§ EXERCISE PROMPT: Format the lines starting at the one containing "Activate the move tool in the toolbar" and ending at the one containing "(x=174, y=26)" as a Markdown table with columns Number and Line, numbering each line and leaving out blank lines.
— begin —
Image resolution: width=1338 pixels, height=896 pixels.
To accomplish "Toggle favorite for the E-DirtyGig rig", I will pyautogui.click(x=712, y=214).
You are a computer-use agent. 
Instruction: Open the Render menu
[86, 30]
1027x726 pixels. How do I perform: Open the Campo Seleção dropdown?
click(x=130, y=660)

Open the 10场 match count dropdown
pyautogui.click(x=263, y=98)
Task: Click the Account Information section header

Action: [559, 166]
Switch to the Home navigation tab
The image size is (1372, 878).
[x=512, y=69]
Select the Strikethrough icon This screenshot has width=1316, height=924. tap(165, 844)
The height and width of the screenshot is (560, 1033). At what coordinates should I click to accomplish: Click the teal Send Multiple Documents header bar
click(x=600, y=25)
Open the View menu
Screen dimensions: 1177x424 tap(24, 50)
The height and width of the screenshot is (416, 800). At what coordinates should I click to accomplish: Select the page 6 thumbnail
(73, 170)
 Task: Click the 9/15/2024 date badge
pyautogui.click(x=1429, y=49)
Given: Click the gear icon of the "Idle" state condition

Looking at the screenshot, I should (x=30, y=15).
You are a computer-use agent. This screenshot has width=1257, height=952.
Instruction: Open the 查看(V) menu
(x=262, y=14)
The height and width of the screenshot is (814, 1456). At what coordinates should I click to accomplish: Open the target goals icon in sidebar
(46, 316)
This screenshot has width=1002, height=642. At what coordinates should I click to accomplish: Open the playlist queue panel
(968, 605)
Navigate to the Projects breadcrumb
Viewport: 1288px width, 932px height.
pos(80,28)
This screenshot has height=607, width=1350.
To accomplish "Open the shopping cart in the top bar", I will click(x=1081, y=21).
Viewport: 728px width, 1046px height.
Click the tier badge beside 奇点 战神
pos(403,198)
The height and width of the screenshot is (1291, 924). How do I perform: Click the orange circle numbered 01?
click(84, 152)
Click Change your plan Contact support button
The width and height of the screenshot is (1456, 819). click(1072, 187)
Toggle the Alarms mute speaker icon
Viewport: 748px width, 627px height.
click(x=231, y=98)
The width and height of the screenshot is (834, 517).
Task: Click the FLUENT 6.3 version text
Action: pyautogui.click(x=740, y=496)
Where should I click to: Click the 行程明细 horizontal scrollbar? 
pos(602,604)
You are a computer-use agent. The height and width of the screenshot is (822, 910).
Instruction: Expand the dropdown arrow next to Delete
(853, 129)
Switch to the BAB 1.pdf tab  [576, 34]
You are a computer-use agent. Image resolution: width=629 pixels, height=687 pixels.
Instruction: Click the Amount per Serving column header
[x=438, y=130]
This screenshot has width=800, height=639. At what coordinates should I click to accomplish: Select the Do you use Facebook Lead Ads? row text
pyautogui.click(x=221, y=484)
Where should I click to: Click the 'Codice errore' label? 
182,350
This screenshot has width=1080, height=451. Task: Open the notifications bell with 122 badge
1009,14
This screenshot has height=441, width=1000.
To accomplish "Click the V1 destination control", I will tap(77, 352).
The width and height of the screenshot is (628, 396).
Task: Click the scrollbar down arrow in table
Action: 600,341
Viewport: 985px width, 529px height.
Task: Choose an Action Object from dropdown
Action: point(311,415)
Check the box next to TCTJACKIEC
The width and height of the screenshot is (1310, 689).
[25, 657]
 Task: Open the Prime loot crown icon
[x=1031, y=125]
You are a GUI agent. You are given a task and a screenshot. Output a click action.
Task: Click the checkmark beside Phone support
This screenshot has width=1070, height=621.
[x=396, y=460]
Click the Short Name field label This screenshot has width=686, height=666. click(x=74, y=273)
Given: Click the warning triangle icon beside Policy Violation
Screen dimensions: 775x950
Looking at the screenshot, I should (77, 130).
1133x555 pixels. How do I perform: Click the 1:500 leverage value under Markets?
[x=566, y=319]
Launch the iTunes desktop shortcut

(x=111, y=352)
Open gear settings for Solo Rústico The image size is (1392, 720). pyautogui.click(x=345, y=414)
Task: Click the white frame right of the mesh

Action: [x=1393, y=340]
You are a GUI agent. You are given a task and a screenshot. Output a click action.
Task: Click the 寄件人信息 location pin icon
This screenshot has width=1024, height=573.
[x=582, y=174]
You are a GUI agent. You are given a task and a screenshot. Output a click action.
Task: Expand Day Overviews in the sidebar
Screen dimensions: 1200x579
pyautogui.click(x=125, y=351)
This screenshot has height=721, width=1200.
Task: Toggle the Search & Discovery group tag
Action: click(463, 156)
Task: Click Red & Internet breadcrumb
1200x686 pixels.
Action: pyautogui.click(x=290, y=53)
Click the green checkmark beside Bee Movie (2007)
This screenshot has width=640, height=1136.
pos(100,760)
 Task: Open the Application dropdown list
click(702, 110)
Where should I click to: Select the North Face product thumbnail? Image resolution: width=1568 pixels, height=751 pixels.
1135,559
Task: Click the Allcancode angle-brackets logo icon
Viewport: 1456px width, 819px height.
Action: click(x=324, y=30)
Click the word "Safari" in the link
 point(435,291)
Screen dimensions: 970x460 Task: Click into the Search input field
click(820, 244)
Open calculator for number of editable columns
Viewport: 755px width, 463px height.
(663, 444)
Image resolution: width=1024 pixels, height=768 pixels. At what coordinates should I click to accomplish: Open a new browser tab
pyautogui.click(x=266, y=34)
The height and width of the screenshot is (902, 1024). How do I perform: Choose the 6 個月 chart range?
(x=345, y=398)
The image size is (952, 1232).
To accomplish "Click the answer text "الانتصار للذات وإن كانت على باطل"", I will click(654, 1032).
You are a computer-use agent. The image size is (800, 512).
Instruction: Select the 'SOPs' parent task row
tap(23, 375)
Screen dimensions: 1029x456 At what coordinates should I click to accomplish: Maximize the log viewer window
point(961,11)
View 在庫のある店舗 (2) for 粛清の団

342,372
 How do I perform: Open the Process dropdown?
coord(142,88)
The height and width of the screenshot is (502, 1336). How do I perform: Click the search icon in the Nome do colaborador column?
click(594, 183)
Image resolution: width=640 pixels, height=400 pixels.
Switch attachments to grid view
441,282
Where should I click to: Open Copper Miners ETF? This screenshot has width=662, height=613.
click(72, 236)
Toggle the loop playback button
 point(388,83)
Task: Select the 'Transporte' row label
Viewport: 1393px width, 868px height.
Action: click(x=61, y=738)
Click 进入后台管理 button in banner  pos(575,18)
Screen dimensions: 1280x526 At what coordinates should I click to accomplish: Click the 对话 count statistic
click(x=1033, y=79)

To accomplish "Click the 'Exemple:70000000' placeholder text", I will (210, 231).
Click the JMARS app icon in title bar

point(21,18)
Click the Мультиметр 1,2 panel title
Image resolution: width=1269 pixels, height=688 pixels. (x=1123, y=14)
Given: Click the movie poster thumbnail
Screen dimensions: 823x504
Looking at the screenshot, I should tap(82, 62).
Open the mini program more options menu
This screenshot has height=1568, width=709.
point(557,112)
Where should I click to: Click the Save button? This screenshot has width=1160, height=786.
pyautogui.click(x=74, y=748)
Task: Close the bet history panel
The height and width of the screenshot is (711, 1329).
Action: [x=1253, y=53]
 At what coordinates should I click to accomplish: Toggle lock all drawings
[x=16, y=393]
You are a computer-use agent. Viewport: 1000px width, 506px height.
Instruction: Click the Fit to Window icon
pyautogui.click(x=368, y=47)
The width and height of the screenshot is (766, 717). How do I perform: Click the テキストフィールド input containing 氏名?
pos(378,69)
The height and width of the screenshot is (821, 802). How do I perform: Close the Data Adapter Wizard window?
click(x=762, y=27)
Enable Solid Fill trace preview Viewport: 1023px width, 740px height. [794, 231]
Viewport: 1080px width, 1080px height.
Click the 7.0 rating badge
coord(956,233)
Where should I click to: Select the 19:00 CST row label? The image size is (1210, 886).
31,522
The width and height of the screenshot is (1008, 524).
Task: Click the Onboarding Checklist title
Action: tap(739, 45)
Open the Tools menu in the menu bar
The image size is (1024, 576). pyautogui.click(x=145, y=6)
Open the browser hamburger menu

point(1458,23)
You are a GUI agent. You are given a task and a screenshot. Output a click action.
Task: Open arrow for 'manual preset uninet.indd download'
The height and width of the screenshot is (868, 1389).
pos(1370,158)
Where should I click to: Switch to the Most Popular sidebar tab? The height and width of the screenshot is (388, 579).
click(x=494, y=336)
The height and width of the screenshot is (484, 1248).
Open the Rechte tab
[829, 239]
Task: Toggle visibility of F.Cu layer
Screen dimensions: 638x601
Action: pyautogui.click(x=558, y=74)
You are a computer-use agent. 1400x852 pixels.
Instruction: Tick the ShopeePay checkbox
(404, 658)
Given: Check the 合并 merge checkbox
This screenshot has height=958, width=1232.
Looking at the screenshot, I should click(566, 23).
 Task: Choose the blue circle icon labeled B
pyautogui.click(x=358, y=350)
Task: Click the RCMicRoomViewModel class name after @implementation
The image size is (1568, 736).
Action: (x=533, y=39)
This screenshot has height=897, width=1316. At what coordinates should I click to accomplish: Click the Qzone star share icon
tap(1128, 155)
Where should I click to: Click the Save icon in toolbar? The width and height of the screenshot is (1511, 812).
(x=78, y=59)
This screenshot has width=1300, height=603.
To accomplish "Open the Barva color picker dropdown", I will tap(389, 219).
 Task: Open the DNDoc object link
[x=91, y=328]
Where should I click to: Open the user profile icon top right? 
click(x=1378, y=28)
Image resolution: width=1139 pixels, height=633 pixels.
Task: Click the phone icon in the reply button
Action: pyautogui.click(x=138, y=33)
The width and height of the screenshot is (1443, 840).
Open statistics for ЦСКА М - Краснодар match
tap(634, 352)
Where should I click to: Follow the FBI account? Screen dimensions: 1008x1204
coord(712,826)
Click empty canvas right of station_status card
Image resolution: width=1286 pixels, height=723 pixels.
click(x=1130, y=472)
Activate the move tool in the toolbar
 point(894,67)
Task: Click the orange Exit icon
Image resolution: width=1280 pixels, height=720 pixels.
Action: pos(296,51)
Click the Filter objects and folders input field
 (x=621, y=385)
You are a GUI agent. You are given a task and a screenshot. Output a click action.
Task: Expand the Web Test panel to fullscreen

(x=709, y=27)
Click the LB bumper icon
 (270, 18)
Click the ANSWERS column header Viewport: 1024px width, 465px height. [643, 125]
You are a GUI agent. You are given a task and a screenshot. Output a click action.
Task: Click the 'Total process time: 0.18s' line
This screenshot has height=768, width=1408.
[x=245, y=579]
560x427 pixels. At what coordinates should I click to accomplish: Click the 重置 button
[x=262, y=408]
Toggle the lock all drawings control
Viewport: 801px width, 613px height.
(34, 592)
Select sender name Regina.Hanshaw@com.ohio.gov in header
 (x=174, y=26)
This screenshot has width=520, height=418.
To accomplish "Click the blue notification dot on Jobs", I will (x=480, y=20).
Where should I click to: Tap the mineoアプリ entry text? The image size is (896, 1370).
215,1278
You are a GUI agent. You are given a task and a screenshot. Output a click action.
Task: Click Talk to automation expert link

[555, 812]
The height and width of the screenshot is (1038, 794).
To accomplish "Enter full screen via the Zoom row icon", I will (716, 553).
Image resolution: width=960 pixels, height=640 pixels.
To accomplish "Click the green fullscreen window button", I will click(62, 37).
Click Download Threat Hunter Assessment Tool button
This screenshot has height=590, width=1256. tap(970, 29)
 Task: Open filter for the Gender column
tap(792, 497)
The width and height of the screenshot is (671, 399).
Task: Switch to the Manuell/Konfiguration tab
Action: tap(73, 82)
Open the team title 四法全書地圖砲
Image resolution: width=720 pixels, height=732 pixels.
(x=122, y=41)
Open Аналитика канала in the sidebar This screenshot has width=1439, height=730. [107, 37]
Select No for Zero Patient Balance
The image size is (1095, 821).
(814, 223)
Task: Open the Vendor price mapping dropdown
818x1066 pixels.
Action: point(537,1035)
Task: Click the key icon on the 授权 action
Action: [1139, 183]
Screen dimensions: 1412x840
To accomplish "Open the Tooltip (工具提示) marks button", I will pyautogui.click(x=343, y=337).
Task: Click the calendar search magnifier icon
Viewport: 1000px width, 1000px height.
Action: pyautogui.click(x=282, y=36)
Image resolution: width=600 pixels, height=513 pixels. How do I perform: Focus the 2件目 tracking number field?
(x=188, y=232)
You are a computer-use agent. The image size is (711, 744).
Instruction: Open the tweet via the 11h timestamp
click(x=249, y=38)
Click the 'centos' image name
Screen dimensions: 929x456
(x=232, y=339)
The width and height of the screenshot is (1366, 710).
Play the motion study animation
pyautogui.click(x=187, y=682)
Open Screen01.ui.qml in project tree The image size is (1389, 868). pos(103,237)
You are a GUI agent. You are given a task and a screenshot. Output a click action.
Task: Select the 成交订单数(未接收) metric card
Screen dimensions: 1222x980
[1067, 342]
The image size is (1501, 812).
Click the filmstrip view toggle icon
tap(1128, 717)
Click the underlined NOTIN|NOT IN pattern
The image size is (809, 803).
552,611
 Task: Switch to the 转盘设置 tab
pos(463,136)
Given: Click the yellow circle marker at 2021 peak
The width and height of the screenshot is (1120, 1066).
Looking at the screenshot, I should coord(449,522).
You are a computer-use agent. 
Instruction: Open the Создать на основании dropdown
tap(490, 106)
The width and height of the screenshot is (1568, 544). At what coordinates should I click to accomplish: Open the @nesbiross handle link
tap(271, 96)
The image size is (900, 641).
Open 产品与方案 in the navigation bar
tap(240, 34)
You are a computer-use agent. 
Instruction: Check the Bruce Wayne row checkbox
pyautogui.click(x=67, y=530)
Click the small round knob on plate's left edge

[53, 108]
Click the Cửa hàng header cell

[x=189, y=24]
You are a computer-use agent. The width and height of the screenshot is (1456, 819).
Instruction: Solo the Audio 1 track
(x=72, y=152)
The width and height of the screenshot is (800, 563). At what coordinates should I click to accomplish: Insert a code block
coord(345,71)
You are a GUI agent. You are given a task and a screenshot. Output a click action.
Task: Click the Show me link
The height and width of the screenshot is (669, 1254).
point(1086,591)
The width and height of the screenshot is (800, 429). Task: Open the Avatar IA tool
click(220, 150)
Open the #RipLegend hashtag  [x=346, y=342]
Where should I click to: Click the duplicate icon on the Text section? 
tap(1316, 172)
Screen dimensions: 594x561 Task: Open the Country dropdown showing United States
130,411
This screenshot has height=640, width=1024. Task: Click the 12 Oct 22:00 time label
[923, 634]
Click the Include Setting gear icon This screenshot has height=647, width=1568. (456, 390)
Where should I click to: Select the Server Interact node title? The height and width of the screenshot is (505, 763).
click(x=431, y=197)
— end —
§ WRITTEN ANSWER:
| Number | Line |
|---|---|
| 1 | Activate the move tool in the toolbar |
| 2 |  point(894,67) |
| 3 | Task: Click the orange Exit icon |
| 4 | Image resolution: width=1280 pixels, height=720 pixels. |
| 5 | Action: pos(296,51) |
| 6 | Click the Filter objects and folders input field |
| 7 |  (x=621, y=385) |
| 8 | You are a GUI agent. You are given a task and a screenshot. Output a click action. |
| 9 | Task: Expand the Web Test panel to fullscreen |
| 10 | (x=709, y=27) |
| 11 | Click the LB bumper icon |
| 12 |  (270, 18) |
| 13 | Click the ANSWERS column header Viewport: 1024px width, 465px height. [643, 125] |
| 14 | You are a GUI agent. You are given a task and a screenshot. Output a click action. |
| 15 | Task: Click the 'Total process time: 0.18s' line |
| 16 | This screenshot has height=768, width=1408. |
| 17 | [x=245, y=579] |
| 18 | 560x427 pixels. At what coordinates should I click to accomplish: Click the 重置 button |
| 19 | [x=262, y=408] |
| 20 | Toggle the lock all drawings control |
| 21 | Viewport: 801px width, 613px height. |
| 22 | (34, 592) |
| 23 | Select sender name Regina.Hanshaw@com.ohio.gov in header |
| 24 |  (x=174, y=26) |